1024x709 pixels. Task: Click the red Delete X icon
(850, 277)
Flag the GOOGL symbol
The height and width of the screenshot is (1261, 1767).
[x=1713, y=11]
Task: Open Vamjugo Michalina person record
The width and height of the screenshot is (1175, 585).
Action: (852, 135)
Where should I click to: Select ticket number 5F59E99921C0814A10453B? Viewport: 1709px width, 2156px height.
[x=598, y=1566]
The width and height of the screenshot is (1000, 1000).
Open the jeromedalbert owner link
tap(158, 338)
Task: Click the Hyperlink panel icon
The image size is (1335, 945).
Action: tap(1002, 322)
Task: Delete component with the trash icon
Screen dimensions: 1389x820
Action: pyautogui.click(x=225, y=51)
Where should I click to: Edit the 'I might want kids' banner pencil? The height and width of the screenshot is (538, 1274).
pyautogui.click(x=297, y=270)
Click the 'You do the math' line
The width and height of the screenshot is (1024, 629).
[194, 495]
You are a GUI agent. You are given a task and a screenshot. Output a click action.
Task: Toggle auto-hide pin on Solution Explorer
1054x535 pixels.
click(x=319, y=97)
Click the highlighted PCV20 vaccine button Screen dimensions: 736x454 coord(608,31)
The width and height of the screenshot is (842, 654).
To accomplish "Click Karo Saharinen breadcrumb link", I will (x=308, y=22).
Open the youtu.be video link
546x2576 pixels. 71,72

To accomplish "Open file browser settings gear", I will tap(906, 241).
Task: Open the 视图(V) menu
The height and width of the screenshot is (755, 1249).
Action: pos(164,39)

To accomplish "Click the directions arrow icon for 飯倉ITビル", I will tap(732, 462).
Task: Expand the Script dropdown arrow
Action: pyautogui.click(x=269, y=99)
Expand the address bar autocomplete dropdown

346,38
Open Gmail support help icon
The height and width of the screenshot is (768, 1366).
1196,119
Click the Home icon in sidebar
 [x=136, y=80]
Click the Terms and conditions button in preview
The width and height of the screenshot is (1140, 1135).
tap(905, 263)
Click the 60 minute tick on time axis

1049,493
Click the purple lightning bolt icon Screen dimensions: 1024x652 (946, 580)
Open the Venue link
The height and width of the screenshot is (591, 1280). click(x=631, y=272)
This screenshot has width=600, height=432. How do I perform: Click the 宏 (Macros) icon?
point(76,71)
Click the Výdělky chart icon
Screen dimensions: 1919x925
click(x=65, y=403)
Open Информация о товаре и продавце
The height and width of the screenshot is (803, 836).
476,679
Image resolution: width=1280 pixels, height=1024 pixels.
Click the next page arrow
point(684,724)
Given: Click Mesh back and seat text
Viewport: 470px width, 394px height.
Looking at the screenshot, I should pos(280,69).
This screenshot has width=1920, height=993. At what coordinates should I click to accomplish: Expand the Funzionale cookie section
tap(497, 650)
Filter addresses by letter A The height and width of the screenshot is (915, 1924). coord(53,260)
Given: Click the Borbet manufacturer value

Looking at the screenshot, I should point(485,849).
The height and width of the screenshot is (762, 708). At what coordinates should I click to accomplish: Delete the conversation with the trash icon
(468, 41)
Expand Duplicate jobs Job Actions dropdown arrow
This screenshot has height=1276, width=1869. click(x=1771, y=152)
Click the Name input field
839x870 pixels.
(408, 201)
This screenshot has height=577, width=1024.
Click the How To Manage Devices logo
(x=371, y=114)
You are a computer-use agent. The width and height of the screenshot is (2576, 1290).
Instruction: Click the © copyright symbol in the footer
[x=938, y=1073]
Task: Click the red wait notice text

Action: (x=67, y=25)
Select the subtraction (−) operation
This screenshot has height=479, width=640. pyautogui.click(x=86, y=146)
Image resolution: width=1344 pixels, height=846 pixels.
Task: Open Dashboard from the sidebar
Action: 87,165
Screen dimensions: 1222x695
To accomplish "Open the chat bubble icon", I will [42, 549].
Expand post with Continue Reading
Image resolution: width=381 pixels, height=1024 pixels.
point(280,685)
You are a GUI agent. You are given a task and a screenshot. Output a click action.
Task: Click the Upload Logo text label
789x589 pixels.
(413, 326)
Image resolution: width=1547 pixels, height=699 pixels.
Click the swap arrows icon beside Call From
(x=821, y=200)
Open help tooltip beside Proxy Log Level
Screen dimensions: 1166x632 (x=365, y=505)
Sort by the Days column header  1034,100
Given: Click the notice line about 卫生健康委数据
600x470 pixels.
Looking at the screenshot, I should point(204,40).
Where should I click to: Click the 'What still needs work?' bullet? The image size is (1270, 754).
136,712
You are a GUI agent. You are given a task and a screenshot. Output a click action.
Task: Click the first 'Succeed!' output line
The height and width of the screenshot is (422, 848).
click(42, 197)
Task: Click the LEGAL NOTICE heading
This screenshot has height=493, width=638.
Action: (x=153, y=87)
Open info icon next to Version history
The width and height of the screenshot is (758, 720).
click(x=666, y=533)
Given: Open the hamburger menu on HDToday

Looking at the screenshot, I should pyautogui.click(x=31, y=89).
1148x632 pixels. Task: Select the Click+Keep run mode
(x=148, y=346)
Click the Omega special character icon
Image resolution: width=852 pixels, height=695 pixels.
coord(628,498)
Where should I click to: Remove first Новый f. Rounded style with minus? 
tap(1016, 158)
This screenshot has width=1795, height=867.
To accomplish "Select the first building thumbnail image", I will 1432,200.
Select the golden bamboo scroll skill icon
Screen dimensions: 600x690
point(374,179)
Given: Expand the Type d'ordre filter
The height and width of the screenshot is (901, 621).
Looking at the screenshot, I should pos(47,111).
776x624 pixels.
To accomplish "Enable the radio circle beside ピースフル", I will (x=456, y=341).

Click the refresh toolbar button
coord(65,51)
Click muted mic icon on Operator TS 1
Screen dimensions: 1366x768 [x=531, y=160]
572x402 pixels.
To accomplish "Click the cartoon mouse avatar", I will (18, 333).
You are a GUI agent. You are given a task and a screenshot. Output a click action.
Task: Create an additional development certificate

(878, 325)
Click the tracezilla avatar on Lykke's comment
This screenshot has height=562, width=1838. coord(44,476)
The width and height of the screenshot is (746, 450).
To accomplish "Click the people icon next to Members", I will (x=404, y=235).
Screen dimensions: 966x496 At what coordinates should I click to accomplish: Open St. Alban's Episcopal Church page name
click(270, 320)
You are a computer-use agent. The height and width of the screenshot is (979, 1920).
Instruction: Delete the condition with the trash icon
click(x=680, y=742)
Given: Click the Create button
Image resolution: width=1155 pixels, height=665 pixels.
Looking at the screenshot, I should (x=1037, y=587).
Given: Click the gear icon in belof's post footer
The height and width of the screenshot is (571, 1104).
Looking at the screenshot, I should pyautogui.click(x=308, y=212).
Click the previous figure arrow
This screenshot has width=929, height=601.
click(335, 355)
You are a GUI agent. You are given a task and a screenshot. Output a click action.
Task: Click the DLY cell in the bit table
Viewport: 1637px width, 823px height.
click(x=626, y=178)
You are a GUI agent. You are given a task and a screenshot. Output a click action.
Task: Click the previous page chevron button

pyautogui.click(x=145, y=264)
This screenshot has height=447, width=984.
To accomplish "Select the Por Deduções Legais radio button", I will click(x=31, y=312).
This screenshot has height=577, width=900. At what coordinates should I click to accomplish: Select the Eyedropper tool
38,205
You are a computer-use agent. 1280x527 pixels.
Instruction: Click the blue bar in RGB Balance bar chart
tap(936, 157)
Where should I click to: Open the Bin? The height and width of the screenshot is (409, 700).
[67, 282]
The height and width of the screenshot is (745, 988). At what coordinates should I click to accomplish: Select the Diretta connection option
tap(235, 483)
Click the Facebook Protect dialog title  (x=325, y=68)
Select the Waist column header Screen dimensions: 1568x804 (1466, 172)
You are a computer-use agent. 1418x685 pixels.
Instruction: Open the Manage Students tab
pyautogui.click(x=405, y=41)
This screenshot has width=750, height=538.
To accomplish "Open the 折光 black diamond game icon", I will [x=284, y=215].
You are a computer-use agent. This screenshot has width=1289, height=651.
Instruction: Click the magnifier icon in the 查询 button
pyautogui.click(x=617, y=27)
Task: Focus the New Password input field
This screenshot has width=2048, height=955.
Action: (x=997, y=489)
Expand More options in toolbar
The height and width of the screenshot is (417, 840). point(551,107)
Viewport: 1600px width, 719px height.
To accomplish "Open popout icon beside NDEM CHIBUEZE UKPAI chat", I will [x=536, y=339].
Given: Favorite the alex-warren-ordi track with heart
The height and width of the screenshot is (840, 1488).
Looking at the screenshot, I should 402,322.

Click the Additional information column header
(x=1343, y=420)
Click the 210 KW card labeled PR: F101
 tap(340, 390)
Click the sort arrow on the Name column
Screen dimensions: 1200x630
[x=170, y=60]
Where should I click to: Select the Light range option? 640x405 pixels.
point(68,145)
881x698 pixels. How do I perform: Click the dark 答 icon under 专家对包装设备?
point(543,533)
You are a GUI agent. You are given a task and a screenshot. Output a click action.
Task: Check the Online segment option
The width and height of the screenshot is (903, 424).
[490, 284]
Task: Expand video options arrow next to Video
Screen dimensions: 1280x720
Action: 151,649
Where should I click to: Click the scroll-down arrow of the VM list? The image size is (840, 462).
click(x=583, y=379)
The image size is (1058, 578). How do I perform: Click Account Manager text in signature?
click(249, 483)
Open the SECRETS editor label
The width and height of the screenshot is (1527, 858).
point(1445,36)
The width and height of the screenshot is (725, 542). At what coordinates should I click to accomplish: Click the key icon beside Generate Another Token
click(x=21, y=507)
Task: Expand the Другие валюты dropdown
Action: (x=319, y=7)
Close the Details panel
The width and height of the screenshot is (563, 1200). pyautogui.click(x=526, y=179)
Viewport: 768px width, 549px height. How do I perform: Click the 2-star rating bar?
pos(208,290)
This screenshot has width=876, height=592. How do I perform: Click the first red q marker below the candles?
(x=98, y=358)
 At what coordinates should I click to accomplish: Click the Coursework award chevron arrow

§ WHAT IS NEEDED:
The range runs from the line with "Where should I click to: Remove" up to and including the line with "Given: Expand the Type d'ordre filter" in the listing above; please write out exactly those lines and nothing more.

§ TASK OUTPUT:
Where should I click to: Remove first Новый f. Rounded style with minus? 
tap(1016, 158)
This screenshot has width=1795, height=867.
To accomplish "Select the first building thumbnail image", I will 1432,200.
Select the golden bamboo scroll skill icon
Screen dimensions: 600x690
point(374,179)
Given: Expand the Type d'ordre filter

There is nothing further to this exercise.